For any number between 0 and 1 (not including 1), $H(x)$ is always 2. So, as $x$ gets closer and closer to 0 from the right, $H(x)$ stays at 2.
So, as we come from the right, it looks like we're going to a height of 2.

Since approaching from the left takes us to 1, and approaching from the right takes us to 2, these are different! This means there's no single value $H(x)$ is trying to reach at $x=0$.
**Therefore, $\lim _{x \rightarrow 0} H(x)$ does not exist.**

**2. Finding $\lim _{x \rightarrow 1} H(x)$:**
Now, let's see what $H(x)$ is heading towards as $x$ gets super close to 1 from both sides.

* **From the left side (when $x$ is a tiny bit less than 1):**
If $x$ is, say, 0.999, we use the second rule: $H(x) = 2$.
For any number between 0 and 1 (not including 1), $H(x)$ is always 2. So, as $x$ gets closer and closer to 1 from the left, $H(x)$ stays at 2.
So, as we come from the left, it looks like we're going to a height of 2.
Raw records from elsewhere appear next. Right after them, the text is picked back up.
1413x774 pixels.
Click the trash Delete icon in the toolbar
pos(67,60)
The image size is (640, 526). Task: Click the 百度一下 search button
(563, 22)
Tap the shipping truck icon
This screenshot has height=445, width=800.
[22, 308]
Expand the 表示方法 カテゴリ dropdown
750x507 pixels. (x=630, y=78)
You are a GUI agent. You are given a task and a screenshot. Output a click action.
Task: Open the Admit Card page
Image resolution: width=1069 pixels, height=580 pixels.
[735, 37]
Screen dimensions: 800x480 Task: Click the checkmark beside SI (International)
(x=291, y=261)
* **From the right side (when $x$ is a tiny bit more than 1):**
If $x$ is, say, 1.001, we use the third rule: $H(x) = 3-x$.
As $x$ gets closer and closer to 1 from the right, $3-x$ gets closer and closer to $3-1 = 2$.
So, as we come from the right, it also looks like we're going to a height of 2.
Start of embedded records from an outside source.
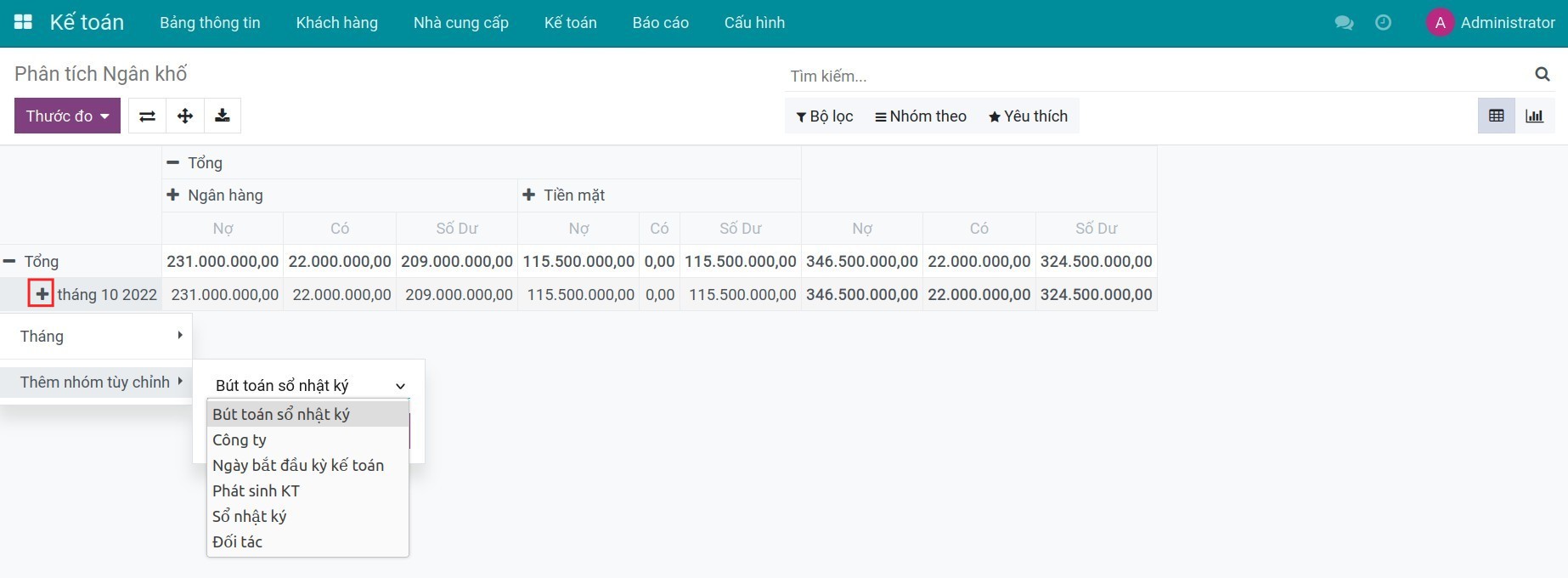1568x578 pixels.
Task: Switch to pivot table view
Action: (1496, 116)
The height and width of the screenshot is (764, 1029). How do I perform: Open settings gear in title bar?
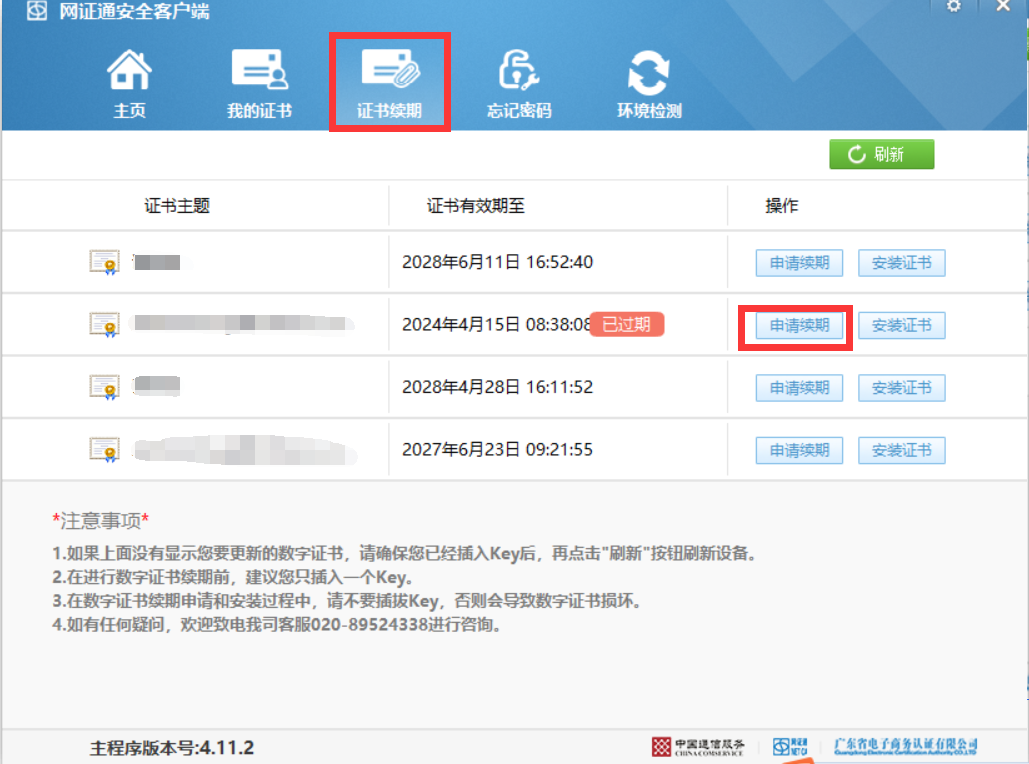pos(953,7)
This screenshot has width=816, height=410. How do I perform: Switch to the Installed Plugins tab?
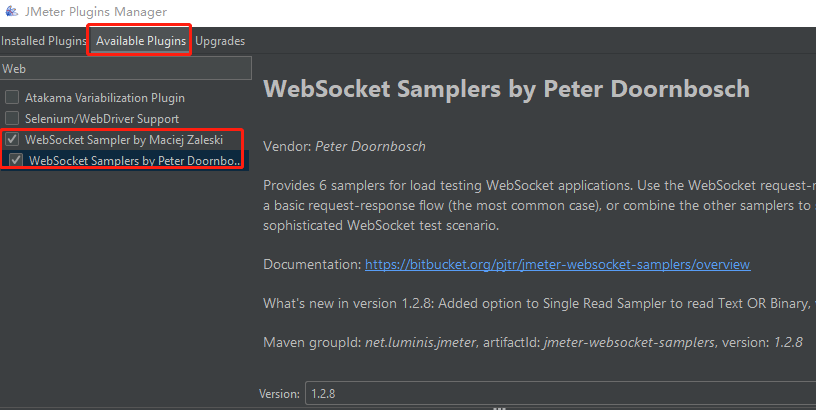(x=43, y=41)
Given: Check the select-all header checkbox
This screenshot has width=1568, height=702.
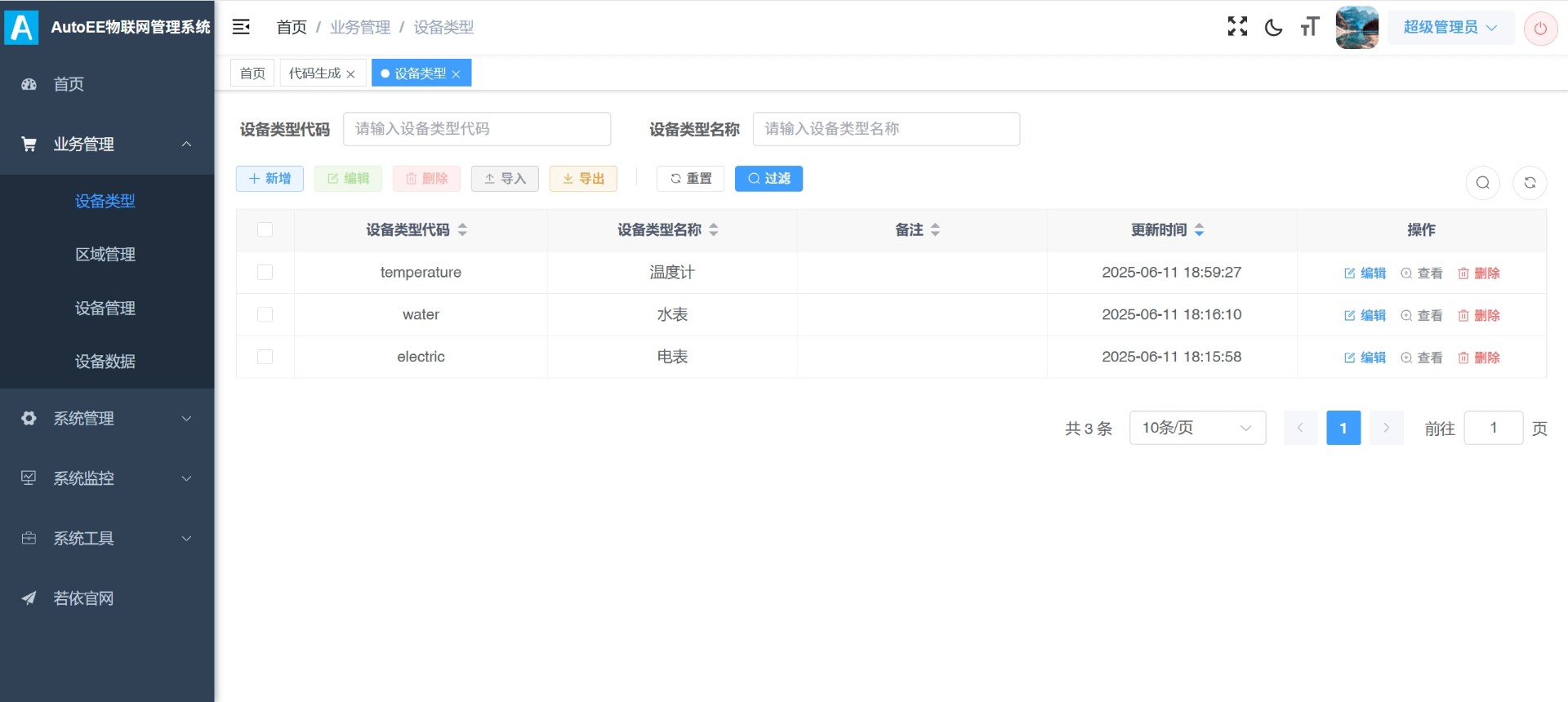Looking at the screenshot, I should [265, 230].
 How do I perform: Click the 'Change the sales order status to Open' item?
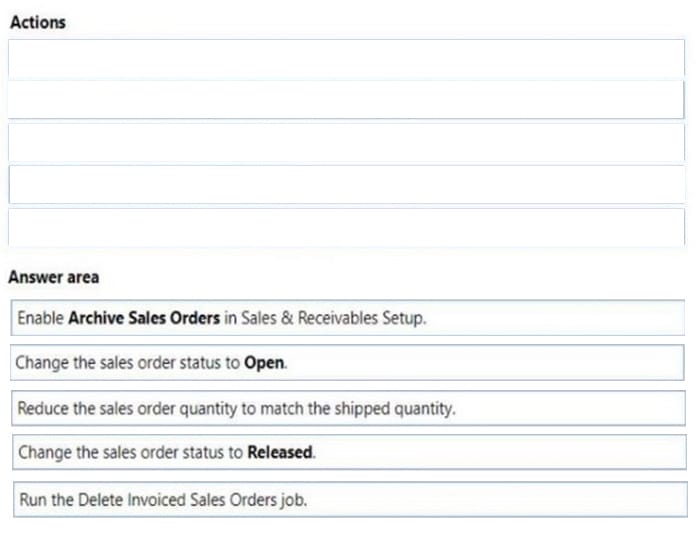(x=346, y=363)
Since approaching from the left takes us to 2, and approaching from the right also takes us to 2, both sides agree on the value!
**Therefore, $\lim _{x \rightarrow 1} H(x) = 2$.**

Alternative answer

Answer:
$\lim _{x \rightarrow 0} H(x)$ does not exist.
$\lim _{x \rightarrow 1} H(x) = 2$. Explain
This is a question about finding limits of a piecewise function. The solving step is:

To find the limit of a function at a certain point, we need to see what value the function gets close to as 'x' approaches that point from both the left side and the right side. If these two values are the same, then the limit exists! If they're different, the limit doesn't exist.
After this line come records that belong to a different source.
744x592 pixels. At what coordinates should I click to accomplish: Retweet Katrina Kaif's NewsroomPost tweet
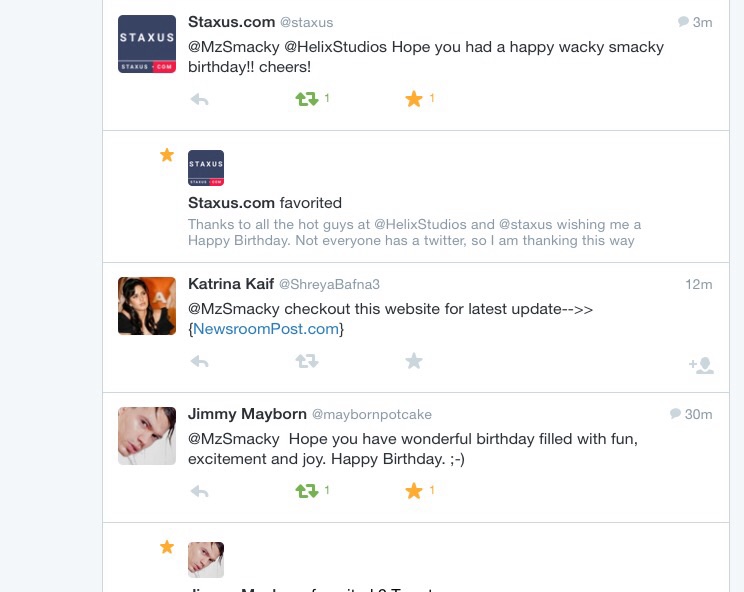click(x=307, y=361)
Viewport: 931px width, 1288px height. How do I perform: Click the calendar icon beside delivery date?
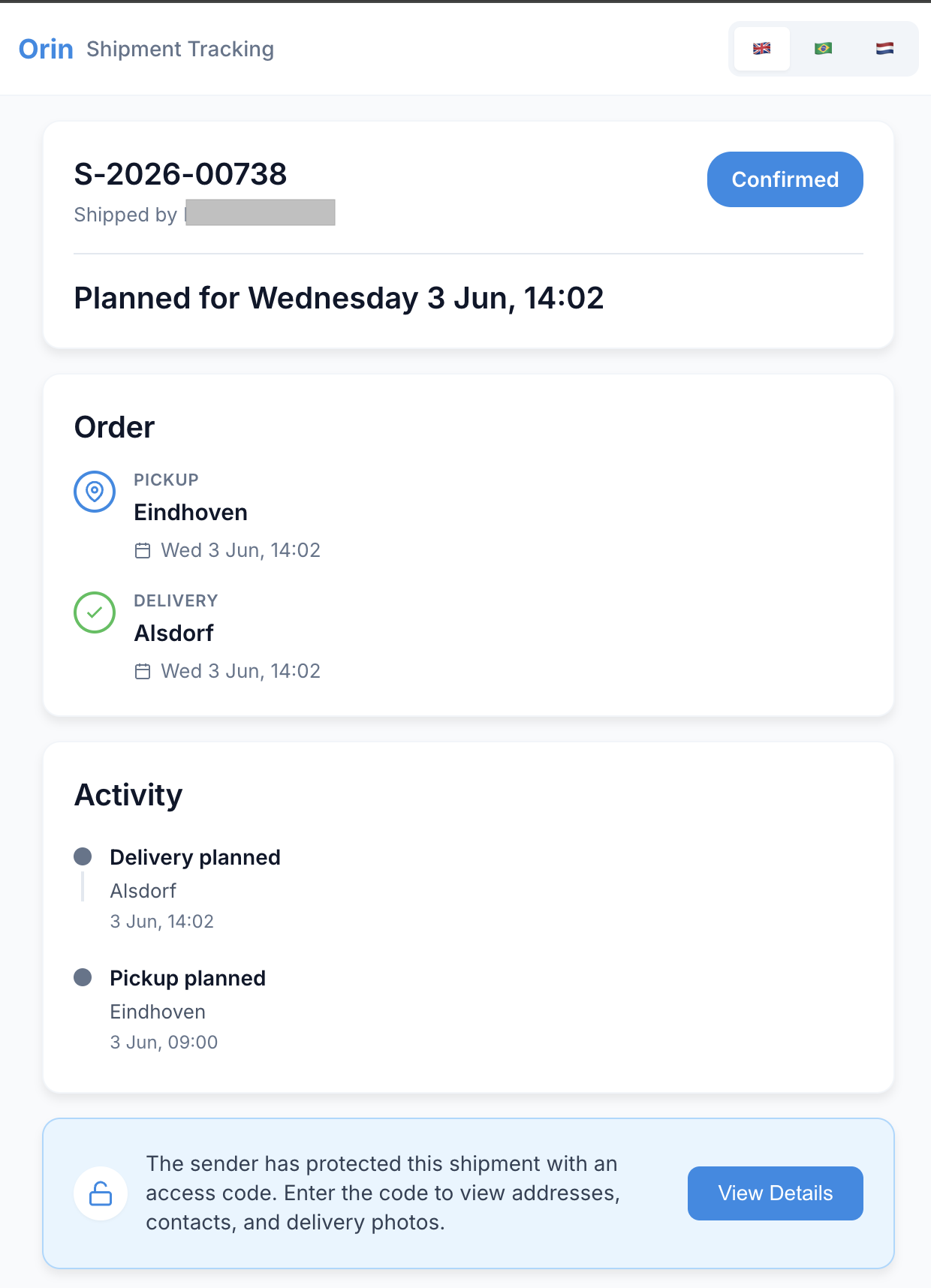[x=143, y=672]
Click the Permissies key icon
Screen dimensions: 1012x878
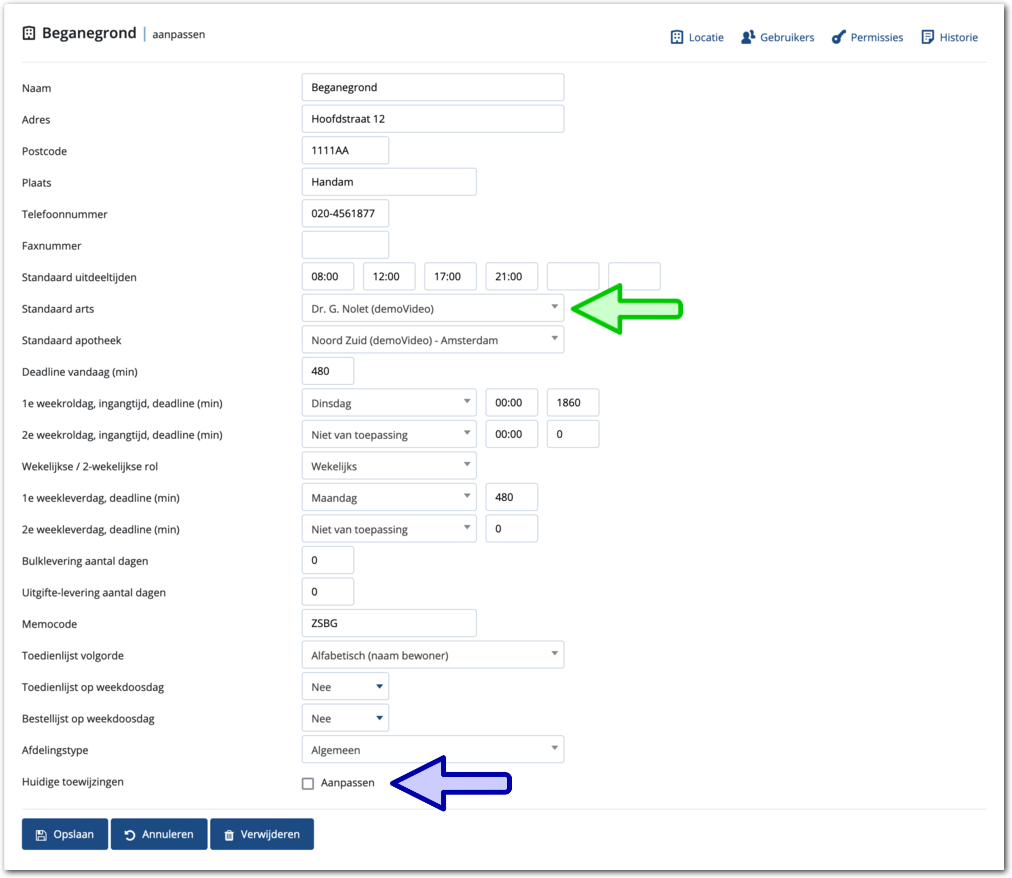pyautogui.click(x=838, y=38)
Let's look at the function $H(x)$:
* When x is less than 0, $H(x) = x+1$.
* When x is 0 or more, but less than 1, $H(x) = 2$.
* When x is 1 or more, $H(x) = 3-x$.

**Finding $\lim_{x \rightarrow 0} H(x)$:**
1. **From the left side (x < 0):** As 'x' gets super close to 0 from the left (like -0.1, -0.01), $H(x)$ uses the rule $x+1$. So, $H(x)$ gets close to $0+1 = 1$.
2. **From the right side (0 $\leq$ x < 1):** As 'x' gets super close to 0 from the right (like 0.1, 0.01), $H(x)$ uses the rule $2$. So, $H(x)$ is always $2$.
Since the value $H(x)$ approaches from the left (1) is different from the value it approaches from the right (2), the limit at x=0 does not exist. It's like the graph jumps!

**Finding $\lim_{x \rightarrow 1} H(x)$:**
1. **From the left side (0 $\leq$ x < 1):** As 'x' gets super close to 1 from the left (like 0.9, 0.99), $H(x)$ uses the rule $2$. So, $H(x)$ is always $2$.
2. **From the right side (x $\geq$ 1):** As 'x' gets super close to 1 from the right (like 1.1, 1.01), $H(x)$ uses the rule $3-x$. So, $H(x)$ gets close to $3-1 = 2$.
Since the value $H(x)$ approaches from the left (2) is the same as the value it approaches from the right (2), the limit at x=1 exists and is 2. The graph connects smoothly here!